In 2004, Lieb raced in the American Le Mans Series with Romain Dumas for Alex Job Racing.    Lieb started the season finishing 2nd in class at Sebring, and finished 4th in the championship after taking wins at Portland and Laguna Seca.

After the 2004 season Lieb commenced studies in engineering at the University of Applied Sciences in Esslingen, combining his education with a reduced factory programme with Porsche. Lieb had previously studied automotive and motor engineering at the University of Stuttgart for two semesters before choosing to focus on racing. Lieb completed his degree at Esslingen after seven semesters of study and has subsequently combined his racing with a role as an engineer at Porsche Motorsport's workshop in Weissach.

In 2005 Lieb returned to the FIA GT Championship where he won the GT2 Drivers title with Mike Rockenfeller for GruppeM Racing, netting a class win at the Spa 24 Hours along the way. He also raced in the Le Mans Endurance Series, winning three of four races and the championship with Sebah Automotive. Lieb also won the GT2 class at the 24 Hours of Le Mans with Mike Rockenfeller and Leo Hindrey.  In 2006, he won the Le Mans Series GT2 championship with Joël Camathias, driving for Autorlando Sport.

In 2007 and 2008 Lieb drive for Team Felbermayr-Proton in the Le Mans Series with a Porsche 911 GT3-RSR (2008).

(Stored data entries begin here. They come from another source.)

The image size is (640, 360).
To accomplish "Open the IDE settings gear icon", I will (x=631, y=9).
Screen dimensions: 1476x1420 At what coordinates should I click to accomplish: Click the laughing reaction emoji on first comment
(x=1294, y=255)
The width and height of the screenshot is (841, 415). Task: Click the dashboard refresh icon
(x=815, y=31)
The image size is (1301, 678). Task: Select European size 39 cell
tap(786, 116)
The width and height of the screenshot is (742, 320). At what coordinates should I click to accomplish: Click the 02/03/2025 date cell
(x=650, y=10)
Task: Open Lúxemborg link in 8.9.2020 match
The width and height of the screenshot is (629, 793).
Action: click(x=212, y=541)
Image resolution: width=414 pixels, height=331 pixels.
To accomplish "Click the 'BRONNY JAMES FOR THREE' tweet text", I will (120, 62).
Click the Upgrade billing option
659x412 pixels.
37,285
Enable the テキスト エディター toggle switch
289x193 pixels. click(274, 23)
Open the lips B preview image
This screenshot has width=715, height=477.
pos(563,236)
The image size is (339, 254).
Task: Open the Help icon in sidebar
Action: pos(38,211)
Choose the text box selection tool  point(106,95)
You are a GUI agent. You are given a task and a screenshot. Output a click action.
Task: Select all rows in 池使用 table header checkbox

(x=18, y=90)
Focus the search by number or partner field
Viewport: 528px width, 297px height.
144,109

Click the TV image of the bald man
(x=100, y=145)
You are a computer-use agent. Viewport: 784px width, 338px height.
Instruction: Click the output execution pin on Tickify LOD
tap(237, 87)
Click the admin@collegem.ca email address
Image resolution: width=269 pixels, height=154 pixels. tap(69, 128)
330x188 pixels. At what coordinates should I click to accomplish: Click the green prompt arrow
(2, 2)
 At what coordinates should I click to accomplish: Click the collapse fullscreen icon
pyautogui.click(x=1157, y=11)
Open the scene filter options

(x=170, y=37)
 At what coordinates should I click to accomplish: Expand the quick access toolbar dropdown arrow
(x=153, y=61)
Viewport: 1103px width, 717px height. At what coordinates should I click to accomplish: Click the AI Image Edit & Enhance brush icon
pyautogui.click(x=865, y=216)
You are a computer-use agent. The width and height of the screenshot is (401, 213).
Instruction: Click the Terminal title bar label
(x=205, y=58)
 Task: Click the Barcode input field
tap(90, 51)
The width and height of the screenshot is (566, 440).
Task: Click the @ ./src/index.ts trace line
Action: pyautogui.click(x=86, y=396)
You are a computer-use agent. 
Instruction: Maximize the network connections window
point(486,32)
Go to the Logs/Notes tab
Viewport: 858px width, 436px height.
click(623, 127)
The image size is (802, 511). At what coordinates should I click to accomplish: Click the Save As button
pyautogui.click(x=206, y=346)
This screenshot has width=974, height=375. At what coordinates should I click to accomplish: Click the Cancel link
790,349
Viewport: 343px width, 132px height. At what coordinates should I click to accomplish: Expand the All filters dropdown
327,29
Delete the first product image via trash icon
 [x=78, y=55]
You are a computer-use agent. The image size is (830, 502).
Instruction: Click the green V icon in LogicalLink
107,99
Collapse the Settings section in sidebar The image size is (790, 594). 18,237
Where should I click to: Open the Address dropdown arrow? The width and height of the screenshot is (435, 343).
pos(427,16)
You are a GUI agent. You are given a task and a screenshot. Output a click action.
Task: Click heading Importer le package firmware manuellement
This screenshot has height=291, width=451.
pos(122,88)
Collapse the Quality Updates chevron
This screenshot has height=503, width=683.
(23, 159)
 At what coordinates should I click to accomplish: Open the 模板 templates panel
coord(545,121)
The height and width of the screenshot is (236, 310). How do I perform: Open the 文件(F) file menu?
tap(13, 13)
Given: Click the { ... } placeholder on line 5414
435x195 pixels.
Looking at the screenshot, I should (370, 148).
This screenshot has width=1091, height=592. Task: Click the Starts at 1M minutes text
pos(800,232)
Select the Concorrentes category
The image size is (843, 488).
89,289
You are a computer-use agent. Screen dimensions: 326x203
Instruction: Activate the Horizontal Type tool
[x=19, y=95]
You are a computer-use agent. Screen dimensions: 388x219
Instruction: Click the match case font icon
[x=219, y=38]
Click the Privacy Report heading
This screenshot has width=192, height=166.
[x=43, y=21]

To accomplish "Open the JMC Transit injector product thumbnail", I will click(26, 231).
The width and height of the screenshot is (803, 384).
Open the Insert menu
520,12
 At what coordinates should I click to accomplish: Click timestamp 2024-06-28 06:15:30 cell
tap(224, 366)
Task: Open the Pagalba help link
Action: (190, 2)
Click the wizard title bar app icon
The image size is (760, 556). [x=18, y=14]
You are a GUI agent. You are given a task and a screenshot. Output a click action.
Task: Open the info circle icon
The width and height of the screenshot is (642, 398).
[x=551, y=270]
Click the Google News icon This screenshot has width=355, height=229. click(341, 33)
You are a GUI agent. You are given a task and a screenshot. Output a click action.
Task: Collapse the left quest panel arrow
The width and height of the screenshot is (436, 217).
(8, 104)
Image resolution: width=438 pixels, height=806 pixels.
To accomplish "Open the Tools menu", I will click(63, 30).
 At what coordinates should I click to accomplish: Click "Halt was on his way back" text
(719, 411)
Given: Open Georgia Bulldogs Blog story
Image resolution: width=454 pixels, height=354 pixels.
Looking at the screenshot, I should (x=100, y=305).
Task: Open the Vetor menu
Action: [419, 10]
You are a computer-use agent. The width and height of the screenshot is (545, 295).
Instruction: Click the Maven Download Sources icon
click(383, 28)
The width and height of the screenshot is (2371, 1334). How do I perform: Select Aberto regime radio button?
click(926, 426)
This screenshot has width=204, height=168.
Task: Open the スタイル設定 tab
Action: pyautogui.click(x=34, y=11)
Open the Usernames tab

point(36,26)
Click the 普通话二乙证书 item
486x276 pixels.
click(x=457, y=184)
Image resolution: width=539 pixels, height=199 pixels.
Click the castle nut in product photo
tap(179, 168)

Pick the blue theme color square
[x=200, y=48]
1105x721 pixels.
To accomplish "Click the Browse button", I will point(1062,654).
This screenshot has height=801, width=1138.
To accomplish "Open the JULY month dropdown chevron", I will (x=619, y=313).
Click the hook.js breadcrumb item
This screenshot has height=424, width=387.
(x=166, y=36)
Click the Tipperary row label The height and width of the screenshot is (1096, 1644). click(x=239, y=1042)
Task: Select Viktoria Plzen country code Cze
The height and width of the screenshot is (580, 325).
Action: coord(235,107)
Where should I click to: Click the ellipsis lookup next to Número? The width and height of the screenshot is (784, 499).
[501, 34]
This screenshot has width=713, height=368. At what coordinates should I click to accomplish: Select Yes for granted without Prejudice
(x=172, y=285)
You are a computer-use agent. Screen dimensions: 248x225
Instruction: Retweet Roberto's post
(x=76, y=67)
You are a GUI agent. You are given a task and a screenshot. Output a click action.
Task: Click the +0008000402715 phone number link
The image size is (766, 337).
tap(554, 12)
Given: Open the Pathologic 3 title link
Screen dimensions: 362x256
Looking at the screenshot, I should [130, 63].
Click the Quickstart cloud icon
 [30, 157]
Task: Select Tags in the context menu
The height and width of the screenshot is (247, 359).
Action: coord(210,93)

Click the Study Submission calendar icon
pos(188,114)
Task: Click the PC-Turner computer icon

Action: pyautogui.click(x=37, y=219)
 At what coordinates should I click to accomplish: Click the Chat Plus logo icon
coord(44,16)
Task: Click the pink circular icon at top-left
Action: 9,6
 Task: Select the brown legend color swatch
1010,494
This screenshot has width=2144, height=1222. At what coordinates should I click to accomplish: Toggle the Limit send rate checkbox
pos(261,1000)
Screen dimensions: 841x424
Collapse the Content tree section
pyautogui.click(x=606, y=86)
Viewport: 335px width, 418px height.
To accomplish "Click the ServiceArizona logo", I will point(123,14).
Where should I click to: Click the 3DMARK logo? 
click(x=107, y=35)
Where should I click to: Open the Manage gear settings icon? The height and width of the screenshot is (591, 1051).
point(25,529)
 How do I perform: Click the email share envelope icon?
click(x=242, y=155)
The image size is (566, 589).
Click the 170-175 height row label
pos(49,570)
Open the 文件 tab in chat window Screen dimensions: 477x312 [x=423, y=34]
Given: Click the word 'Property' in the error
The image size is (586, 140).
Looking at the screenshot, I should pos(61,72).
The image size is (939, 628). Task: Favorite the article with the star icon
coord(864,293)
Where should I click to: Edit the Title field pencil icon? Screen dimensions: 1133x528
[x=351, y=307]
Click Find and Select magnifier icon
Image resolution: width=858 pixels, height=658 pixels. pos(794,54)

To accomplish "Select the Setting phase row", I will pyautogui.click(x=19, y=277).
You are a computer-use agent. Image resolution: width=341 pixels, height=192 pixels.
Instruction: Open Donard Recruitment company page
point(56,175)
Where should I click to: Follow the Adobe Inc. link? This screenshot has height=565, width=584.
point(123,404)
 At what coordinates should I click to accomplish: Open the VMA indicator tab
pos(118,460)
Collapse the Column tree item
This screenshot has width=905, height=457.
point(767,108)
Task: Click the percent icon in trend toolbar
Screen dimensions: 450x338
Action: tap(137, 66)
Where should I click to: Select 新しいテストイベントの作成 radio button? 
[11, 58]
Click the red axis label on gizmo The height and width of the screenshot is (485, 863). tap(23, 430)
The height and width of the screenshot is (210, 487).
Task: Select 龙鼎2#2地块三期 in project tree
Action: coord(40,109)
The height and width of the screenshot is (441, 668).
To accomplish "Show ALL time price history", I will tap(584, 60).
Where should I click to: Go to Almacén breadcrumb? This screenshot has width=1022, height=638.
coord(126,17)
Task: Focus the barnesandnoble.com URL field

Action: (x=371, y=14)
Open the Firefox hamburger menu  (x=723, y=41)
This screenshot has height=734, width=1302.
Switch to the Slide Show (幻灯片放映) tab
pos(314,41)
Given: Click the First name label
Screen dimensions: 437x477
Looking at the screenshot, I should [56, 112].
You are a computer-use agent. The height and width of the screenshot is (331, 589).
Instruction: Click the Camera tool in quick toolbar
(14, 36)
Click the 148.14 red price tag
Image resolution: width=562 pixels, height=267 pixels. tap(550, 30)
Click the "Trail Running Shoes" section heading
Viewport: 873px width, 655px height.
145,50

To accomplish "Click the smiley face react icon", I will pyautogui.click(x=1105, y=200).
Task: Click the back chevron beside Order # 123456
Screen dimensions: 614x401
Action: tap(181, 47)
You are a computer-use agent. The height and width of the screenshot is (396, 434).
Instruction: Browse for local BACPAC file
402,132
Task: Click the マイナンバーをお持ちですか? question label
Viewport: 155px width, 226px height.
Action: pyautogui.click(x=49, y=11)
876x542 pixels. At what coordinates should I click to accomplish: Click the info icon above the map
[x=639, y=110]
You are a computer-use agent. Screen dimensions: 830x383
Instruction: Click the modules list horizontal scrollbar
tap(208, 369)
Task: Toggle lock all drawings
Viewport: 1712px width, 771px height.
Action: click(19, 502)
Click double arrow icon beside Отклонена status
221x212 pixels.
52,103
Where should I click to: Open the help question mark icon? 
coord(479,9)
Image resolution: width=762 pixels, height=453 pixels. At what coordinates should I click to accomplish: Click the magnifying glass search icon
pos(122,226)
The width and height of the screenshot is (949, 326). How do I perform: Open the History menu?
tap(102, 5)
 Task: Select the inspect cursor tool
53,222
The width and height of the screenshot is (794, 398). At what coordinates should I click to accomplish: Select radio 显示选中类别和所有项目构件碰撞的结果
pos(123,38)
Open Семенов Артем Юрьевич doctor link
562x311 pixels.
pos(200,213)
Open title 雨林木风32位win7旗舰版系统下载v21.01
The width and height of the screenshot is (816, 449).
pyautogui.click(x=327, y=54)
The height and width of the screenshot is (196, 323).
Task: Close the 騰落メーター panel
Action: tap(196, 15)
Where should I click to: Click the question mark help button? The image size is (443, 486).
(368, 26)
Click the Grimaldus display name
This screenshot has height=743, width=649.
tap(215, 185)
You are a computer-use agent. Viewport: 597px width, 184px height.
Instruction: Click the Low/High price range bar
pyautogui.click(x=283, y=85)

In 2009, Lieb teaming up with Richard Lietz in the Porsche 911 of Felbermayr Proton in the European Le Mans Series. He won the GT2 class championship with three wins in five rounds. On his return to the 24 Hours of Le Mans, who ran for Felbermayr-Proton alongside Lietz and Henzler, had to retire. He also disputed the round of Zolder for the FIA GT Championship for Prospeed, which finished 8th with Darryl O'Young. Instead, he earned his third victory in the 24 Hours Nürburgring for Manthey. In the American Le Mans Series, was 4th in Sebring and 5th Petit Le Mans as third driver of Bergmeister and Patrick Long Flying Lizard, and came 2nd at the time of Miller with Henzler for Farnbacher-Loles' team, always in a Porsche 911 GT2 class.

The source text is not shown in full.